Il luppolo (Humulus lupulus) è una pianta rampicante a fiore (Angiosperma) appartenente alla famiglia delle Cannabaceae; ordine delle Urticali.

L’etimologia del nome Humulus non è molto chiara e potrebbe derivare dal nome della pianta nello slavo antico, mentre lupulus fa riferimento al portamento della pianta, che si attorciglia intorno alle altre piante come un lupo farebbe con una pecora. I getti primaverili sono considerati una delizia gastronomica e vengono consumati come gli asparagi. Circa un quarto della produzione mondiale di infiorescenze di luppolo è estratta con alcol o con anidride carbonica supercritica, e i prodotti di queste estrazioni sono utilizzati per la produzione della birra. Birra e infusioni di luppolo erano usate nell’area germanica per la salute del cuoio cappelluto. Queste indicazioni si ritrovano anche nella letteratura medica araba e indiana.

La pianta cresce allo stato selvatico fino ai 1200 metri sul livello del mare e predilige le aree adiacenti ai corsi d’acqua, nei pressi delle siepi e dei margini boschivi.

Il Luppolo è una pianta dioica ma vengono coltivate solo le piante femminili, mentre l’interesse per le piante maschili è esclusivamente a livello di generazione di nuovi ibridi. L’infiorescenza del luppolo è chiamata strobilo e consiste di stipole e brattee disposte intorno ad un asse centrale. La parte utilizzata è costituita dalle infiorescenze femminili fresche.
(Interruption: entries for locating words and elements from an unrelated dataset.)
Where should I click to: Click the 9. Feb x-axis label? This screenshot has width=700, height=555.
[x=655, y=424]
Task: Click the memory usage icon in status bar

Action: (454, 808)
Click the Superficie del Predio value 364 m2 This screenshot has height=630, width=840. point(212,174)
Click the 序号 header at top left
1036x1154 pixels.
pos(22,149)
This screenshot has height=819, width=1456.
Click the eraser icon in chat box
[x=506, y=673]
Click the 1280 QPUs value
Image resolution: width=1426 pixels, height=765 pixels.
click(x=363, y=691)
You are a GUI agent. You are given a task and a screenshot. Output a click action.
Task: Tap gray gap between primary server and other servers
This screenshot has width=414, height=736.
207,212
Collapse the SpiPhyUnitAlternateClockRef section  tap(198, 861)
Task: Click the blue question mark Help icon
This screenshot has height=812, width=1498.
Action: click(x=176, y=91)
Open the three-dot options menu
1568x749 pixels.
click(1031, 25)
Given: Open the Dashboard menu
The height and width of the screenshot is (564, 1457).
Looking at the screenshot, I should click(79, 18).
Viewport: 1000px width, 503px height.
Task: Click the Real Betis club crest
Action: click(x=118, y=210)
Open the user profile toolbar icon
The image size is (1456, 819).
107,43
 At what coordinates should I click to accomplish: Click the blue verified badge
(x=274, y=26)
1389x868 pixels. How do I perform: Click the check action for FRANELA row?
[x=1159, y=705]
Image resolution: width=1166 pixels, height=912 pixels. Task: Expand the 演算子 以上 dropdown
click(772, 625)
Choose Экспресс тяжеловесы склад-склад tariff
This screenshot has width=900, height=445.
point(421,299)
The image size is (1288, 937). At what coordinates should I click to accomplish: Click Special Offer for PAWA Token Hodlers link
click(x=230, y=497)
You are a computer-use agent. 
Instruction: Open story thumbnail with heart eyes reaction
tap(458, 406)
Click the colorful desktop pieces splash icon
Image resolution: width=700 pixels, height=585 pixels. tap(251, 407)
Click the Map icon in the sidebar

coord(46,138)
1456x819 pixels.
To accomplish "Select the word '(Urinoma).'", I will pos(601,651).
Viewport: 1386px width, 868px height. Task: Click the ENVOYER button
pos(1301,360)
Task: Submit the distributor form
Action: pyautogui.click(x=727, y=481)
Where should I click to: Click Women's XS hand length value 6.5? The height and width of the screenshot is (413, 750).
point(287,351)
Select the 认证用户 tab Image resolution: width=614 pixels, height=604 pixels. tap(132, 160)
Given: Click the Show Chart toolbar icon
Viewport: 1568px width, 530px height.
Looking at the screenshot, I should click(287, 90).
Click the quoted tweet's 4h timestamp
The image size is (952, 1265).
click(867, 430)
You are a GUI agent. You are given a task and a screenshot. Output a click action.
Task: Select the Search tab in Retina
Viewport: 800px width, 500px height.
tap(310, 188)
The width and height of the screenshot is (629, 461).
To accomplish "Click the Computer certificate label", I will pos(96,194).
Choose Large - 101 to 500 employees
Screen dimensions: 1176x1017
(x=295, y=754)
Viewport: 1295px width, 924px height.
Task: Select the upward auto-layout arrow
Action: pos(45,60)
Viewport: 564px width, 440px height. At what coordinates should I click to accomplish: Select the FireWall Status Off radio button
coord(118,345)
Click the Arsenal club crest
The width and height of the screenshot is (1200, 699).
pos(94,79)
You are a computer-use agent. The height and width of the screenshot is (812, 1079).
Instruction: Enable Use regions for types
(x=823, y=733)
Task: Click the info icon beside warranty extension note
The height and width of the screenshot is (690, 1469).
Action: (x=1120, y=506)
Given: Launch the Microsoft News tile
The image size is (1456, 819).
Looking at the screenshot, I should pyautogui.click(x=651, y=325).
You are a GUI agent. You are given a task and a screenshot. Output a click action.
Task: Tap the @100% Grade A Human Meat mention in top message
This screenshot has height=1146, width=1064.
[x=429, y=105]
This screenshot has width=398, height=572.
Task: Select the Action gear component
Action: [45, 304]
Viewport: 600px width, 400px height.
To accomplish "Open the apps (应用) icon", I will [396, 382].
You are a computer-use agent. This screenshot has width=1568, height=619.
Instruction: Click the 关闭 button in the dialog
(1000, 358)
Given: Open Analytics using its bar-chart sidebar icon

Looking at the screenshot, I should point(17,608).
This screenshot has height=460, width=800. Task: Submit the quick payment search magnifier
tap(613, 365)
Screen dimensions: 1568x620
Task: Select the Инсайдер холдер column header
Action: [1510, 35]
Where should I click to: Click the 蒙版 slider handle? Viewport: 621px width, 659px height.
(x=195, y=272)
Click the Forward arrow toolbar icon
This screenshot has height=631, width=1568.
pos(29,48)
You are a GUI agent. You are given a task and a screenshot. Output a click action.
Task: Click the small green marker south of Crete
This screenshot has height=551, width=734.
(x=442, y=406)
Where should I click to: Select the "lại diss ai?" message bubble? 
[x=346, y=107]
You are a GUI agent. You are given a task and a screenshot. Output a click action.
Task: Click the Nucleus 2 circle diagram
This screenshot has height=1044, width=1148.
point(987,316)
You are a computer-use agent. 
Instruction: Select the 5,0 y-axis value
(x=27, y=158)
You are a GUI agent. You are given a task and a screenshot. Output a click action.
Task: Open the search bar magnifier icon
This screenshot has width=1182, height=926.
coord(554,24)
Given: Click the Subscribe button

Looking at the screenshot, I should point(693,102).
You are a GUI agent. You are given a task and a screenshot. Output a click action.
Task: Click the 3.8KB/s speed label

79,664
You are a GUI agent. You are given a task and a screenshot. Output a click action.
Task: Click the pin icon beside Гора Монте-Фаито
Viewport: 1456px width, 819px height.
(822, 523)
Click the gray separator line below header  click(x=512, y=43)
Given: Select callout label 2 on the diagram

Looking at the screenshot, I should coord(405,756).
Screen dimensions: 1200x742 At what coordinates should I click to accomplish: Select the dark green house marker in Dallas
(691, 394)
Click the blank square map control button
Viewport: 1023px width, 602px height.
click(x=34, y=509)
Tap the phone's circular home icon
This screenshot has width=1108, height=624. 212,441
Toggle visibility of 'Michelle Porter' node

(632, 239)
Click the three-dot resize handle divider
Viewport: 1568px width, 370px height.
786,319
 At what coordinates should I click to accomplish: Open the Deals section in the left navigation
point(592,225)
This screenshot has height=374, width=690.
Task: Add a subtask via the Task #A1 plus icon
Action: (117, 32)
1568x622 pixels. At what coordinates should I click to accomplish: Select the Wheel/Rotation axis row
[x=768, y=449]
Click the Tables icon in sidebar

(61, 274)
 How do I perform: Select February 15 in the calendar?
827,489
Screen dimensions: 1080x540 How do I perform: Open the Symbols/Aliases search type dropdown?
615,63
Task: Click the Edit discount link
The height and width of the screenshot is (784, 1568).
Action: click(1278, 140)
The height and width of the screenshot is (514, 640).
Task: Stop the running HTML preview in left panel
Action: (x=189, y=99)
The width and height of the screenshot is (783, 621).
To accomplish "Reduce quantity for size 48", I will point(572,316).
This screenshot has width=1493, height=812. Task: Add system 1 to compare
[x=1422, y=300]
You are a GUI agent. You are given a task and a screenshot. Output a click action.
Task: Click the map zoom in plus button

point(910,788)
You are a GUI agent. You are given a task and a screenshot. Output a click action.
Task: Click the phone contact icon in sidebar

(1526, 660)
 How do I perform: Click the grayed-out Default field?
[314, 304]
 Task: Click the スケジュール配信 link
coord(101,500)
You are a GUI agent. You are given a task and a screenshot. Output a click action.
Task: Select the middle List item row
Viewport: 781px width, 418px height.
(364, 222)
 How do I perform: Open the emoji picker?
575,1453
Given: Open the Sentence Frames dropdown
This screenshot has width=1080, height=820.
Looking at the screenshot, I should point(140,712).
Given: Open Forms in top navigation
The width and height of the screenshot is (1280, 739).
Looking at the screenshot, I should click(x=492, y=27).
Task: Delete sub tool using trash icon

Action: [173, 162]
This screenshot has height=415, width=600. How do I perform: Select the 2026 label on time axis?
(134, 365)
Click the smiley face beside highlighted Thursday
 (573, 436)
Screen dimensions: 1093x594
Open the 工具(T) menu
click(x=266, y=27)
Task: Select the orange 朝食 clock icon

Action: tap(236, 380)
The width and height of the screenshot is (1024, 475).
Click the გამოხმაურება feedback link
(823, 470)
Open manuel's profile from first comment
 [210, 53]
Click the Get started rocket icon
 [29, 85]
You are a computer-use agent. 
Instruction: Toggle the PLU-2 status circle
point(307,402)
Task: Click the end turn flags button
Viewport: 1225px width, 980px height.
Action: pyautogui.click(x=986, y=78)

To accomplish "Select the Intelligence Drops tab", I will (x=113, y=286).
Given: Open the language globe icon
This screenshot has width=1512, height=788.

Queste strutture portano delle ghiandole rossicce e costituiscono il cosiddetto lupulino, la parte medicinale del luppolo.

Nei coni di luppolo sono state finora identificate più di 1000 sostanze chimiche, che possono essere raggruppate in componenti dell’olio essenziale, acidi amari e flavonoidi prenilati. Sono presenti anche glicosidi flavonolici (astragalina, kempferolo, quercetina, quercitrina, rutina) e quantità apprezzabili di tannini (2-4%).

Quando il luppolo era raccolto a mano, era comune osservare disturbi mestruali nelle donne incaricate nella raccolta. Per la prima volta, nel 1953 venne dimostrata l’esistenza di un principio estrogenico in questa pianta ma soltanto negli anni novanta fu caratterizzato: il flavanone 8-prenilnaringenina (8-PN). All’interno del luppolo, l’8-PN è presente in concentrazioni molto basse, mentre è più abbondante il calcone xanthohumolo il quale, grazie ai batteri del colon, è demetilato e trasformato in 8-PN. Il processo è simile a quello con cui l’equolo è generato dalla daidzeina e l’enterodiolo e l’enterolattone dal secoisolaricirenisolo. In tutti i casi si è in presenza di un proestrogeno alimentare, che è “attivato” dalla flora batterica intestinale.

Come accennato, l’utilizzo più comune del luppolo riguarda la produzione della birra, cui conferisce il tipico sapore amaro e il caratteristico aroma.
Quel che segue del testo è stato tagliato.